- Stability and solubility enhancement of ellagic acid in cellulose ester solid dispersions.
Stability and solubility enhancement of ellagic acid in cellulose ester solid dispersions.
Structurally varied, carboxyl-containing cellulose derivatives were evaluated for their ability to form amorphous solid dispersions (ASD) with ellagic acid (EA), in order to improve the solubility of this high-melting, poorly bioavailable, but highly bioactive natural flavonoid compound. ASDs of EA with carboxymethylcellulose acetate butyrate (CMCAB), cellulose acetate adipate propionate (CAAdP), and hydroxypropylmethylcellulose acetate succinate (HPMCAS) were prepared, and EA dissolution from these ASDs was compared with that from pure crystalline EA and from EA/poly(vinylpyrrolidinone) (PVP) solid dispersions (SD).
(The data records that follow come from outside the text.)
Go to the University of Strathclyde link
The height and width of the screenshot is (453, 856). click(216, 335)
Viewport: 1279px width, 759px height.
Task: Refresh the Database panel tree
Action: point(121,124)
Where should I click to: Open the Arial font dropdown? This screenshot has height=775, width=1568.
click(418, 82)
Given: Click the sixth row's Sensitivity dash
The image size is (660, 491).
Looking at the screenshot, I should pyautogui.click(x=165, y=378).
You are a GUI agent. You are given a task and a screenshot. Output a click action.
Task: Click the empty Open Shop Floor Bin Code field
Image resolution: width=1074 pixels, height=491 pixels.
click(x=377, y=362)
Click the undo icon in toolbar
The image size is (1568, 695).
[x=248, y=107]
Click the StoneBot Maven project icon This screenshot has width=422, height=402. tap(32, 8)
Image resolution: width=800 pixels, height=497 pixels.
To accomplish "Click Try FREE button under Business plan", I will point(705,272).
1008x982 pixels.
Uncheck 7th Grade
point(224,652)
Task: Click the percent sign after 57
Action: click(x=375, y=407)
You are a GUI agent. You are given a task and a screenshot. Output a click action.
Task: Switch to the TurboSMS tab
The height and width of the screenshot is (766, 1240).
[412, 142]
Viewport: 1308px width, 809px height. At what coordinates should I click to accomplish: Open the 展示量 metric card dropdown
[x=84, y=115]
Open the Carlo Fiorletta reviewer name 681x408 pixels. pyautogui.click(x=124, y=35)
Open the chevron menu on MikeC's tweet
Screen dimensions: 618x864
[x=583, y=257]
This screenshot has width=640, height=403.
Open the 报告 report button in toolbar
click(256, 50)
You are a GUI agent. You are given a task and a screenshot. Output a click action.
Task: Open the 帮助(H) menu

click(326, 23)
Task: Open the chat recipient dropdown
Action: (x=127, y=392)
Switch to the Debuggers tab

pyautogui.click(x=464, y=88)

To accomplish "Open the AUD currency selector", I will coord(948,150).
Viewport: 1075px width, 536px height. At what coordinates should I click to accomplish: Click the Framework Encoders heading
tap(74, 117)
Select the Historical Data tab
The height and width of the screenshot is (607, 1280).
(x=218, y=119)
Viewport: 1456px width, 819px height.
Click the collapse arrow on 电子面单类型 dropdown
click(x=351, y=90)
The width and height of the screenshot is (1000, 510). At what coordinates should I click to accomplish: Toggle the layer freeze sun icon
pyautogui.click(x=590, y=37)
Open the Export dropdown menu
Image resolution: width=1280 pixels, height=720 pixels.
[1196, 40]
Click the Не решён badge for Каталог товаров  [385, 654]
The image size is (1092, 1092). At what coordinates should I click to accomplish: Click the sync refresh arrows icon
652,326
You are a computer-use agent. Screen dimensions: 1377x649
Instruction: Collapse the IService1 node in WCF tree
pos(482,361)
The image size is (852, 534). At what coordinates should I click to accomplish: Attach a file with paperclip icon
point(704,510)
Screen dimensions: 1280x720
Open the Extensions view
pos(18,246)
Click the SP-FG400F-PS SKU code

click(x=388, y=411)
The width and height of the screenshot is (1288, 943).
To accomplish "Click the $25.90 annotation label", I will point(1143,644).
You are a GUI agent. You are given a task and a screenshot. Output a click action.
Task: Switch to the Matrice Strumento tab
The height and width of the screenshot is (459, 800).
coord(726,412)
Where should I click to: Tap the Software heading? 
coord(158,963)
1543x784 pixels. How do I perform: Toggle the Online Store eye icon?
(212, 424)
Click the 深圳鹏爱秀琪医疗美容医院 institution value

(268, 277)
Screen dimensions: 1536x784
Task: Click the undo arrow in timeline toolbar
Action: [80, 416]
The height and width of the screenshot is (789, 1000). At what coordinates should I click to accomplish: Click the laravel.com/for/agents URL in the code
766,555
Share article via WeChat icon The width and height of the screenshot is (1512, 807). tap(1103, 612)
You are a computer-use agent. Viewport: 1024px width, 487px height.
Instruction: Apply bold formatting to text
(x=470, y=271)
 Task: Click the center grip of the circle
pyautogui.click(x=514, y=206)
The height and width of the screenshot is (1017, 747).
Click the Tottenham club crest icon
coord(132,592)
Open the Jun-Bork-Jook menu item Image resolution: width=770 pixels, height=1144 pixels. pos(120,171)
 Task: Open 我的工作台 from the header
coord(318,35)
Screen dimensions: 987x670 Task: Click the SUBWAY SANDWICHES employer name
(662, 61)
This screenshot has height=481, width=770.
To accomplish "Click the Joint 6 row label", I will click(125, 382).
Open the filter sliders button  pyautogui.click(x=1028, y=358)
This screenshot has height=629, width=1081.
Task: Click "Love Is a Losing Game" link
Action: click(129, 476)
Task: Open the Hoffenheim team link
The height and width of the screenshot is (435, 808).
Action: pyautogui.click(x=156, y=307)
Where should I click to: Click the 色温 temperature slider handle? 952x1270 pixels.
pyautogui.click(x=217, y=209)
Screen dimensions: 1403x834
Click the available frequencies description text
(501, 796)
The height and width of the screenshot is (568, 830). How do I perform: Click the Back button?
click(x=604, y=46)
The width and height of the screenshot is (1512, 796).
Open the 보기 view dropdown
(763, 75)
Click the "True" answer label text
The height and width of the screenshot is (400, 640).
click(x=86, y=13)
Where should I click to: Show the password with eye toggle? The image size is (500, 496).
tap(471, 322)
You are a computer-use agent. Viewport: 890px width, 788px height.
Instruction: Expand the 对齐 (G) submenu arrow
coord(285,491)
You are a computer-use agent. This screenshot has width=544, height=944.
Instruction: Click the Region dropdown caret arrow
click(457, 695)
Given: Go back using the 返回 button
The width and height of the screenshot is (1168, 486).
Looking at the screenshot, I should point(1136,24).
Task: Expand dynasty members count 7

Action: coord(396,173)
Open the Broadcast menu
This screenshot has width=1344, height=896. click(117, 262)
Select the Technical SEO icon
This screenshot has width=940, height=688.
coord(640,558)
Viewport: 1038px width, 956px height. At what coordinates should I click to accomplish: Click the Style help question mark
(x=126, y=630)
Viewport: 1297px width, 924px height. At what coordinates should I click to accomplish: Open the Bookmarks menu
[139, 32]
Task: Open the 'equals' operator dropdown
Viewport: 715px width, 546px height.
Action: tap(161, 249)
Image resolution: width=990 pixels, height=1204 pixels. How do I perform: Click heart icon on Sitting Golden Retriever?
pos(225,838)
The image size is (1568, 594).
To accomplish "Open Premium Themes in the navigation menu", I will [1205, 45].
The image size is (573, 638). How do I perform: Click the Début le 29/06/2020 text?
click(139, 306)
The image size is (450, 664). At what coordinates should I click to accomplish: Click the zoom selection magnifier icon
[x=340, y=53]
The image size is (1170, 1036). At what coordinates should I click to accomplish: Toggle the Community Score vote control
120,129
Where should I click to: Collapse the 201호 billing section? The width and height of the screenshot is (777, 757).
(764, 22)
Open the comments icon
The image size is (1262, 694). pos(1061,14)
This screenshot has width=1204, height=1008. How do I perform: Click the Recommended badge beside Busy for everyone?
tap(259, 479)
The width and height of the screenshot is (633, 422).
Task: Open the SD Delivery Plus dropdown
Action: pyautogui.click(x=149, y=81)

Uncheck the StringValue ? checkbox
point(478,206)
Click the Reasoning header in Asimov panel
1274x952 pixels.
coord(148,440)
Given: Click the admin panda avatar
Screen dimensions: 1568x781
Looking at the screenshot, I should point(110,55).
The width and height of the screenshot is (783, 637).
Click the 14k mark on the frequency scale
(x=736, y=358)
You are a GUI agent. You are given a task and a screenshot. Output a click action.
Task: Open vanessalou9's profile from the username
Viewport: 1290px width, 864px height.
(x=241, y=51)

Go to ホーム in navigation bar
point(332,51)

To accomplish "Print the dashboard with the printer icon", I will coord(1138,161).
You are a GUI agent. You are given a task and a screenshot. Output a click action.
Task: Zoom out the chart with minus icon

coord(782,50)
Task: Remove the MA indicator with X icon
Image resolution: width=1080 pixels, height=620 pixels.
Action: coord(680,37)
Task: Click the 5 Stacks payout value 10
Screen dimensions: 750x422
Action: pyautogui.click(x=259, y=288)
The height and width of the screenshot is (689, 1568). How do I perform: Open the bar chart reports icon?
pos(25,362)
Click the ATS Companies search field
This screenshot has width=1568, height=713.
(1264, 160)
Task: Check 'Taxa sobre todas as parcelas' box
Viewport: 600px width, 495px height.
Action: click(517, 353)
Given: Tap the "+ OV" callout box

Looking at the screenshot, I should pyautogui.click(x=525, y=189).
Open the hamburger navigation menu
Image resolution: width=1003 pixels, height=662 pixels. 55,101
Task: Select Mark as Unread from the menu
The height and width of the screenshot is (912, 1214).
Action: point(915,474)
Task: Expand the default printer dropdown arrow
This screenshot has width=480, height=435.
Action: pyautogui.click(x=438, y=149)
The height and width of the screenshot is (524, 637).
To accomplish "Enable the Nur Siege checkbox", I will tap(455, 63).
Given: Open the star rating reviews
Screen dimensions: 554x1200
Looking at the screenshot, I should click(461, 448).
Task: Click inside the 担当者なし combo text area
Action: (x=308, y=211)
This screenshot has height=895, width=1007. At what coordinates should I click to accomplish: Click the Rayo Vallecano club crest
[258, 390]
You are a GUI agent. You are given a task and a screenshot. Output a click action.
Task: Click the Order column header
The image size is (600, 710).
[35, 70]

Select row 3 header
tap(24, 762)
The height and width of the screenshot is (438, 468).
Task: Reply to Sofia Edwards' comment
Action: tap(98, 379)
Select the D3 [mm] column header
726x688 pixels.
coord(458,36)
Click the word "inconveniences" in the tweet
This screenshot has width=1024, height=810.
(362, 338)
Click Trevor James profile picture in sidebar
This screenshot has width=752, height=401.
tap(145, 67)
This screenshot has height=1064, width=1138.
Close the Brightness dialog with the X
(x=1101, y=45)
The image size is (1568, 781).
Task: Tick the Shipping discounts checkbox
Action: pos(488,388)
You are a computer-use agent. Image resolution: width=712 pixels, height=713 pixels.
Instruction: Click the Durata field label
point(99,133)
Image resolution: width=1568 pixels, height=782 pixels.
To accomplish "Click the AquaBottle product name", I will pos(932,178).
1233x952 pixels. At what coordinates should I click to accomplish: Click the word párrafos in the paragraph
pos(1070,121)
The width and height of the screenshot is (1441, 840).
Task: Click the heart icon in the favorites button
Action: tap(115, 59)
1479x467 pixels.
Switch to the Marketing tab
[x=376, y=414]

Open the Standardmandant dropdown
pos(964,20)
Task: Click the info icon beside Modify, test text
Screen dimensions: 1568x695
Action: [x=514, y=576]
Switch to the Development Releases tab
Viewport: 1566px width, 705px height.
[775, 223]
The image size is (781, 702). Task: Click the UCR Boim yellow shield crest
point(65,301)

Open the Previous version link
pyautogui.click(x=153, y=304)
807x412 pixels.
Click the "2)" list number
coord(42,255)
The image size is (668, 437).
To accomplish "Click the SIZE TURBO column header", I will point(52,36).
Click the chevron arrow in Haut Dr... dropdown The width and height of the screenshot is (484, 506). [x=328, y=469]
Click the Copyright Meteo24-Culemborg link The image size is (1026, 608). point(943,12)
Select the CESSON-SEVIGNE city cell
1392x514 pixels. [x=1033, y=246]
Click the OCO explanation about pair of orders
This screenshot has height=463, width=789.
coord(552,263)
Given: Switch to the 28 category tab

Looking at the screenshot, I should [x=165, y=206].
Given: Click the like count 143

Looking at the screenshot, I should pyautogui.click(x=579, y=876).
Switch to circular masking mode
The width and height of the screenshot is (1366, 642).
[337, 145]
Polymer/drug mixtures were characterized by powder X-ray diffraction (XRPD), modulated differential scanning calorimetry (MDSC), nuclear magnetic resonance (NMR) and Fourier transform infrared spectroscopy (FT-IR). The XRPD and FT-IR results indicated that EA was amorphous in solid dispersions with EA concentration up to 25 wt%. The stability against crystallization and solution concentrations of EA from these solid dispersions were significantly higher than those observed for physical mixtures and pure crystalline EA. HPMCAS stabilized EA most effectively, among the polymers tested, against both chemical degradation and recrystallization. The relative ability to solubilize EA from ASDs at pH 6.8 was PVP>HPMCAS>CMCAB. EA dissolves from ASD in PVP quickly and completely (maximum 92%) at pH 6.8, but EA is also released from PVP at pH 1.2, and then crystallizes rapidly. Therefore PVP is not a practical candidate for EA ASD. In contrast, the cellulose derivative ASDs show very slow EA release at pH 1.2 (<4%) and faster but still incomplete drug release at pH 6.8 (maximum 35% for HPMCAS SD). The pH-triggered drug release from HPMCAS ASD makes HPMCAS a practical choice for EA solubility enhancement.